Falar com responsabilidade

O escritor Andrew Solomon, autor do livro “Um crime da solidão - Reflexões sobre o suicídio" (Companhia das Letras) e professor de psicologia clínica na Universidade Columbia alerta para que se discuta casos de suicídio com responsabilidade: “Se no Brasil isso não é informado porque é visto como algo muito horrível, vergonhoso ou capaz de abalar as pessoas, essa cultura do silêncio pode ser nociva. As pessoas precisam sentir que esse tema é algo de que se pode falar abertamente, como se fala de homicídios ou de câncer”.

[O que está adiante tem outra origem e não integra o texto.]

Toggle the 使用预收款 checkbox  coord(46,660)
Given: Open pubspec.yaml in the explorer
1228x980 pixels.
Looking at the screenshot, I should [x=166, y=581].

Ele diz que “pessoas muito bem-sucedidas tendem a ser perfeccionistas, almejam patamares impossíveis. (...) Pessoas que são muito introspectivas e que tentam entender o mundo e a si mesmo geralmente chegam à conclusão de que o mundo é muito grande e complicado e que elas são pequenas e tristes. Essa auto-investigação pode levar ao desespero. Parte do motivo porquê conseguirmos tocar a vida é que nos ocupamos de coisas triviais, como o que vamos almoçar, em vez de qual é o sentido da vida”. A depressão, que muitas vezes desencadeia casos de suicídio, é um problema médico e social. Não é falta de fé, nem de coragem. É uma doença, que tem tratamento, lembra o especialista.

Como buscar ajuda

Em Teresina, a FMS mantém o PROVIDA, que é um ambulatório especializado e fica localizado no Centro de Saúde Lineu Araújo, no centro sul da cidade. O local conta com psicólogos e psiquiatras e atende por demanda espontânea. Também há sete Centros de Atenção Psicossocial (CAPS), que possuem equipe multiprofissional e acolhem pessoas com transtornos mentais severos. Agora, em caso de urgência psiquiátrica, como surto psicótico ou tentativa de suicídio, a população pode acionar o SAMU, por meio do número gratuito 192 ou ir por meios próprios para o Hospital Areolino de Abreu, local que possui psiquiatras 24 horas e é o hospital referência em atendimento de urgência psiquiátrica. Outra opção é se dirigir aos CAPS.

Conheça também as organizações filantrópicas que contribuem com a prevenção do suicídio em Teresina:

1.Centro de Valorização da Vida (CVV) – Telefone: 188 (disponibiliza linha telefônica para conversa amiga);

2.Centro Débora Mesquita (CDM) – Telefone: (86)99827-3343/ 98894-5742 (faz palestra sobre doenças mentais e suicídio, fornece atendimento psicológico e tem grupo destinado às pessoas que perderam um ente querido por suicídio);

3.Grupo Contato Apoio Contato e Esperança (GRACE) – Telefone: (86)3237-0077/3237-0202 (disponibiliza linha telefônica para conversa amiga, atende presencialmente na sede e também faz visita domiciliar).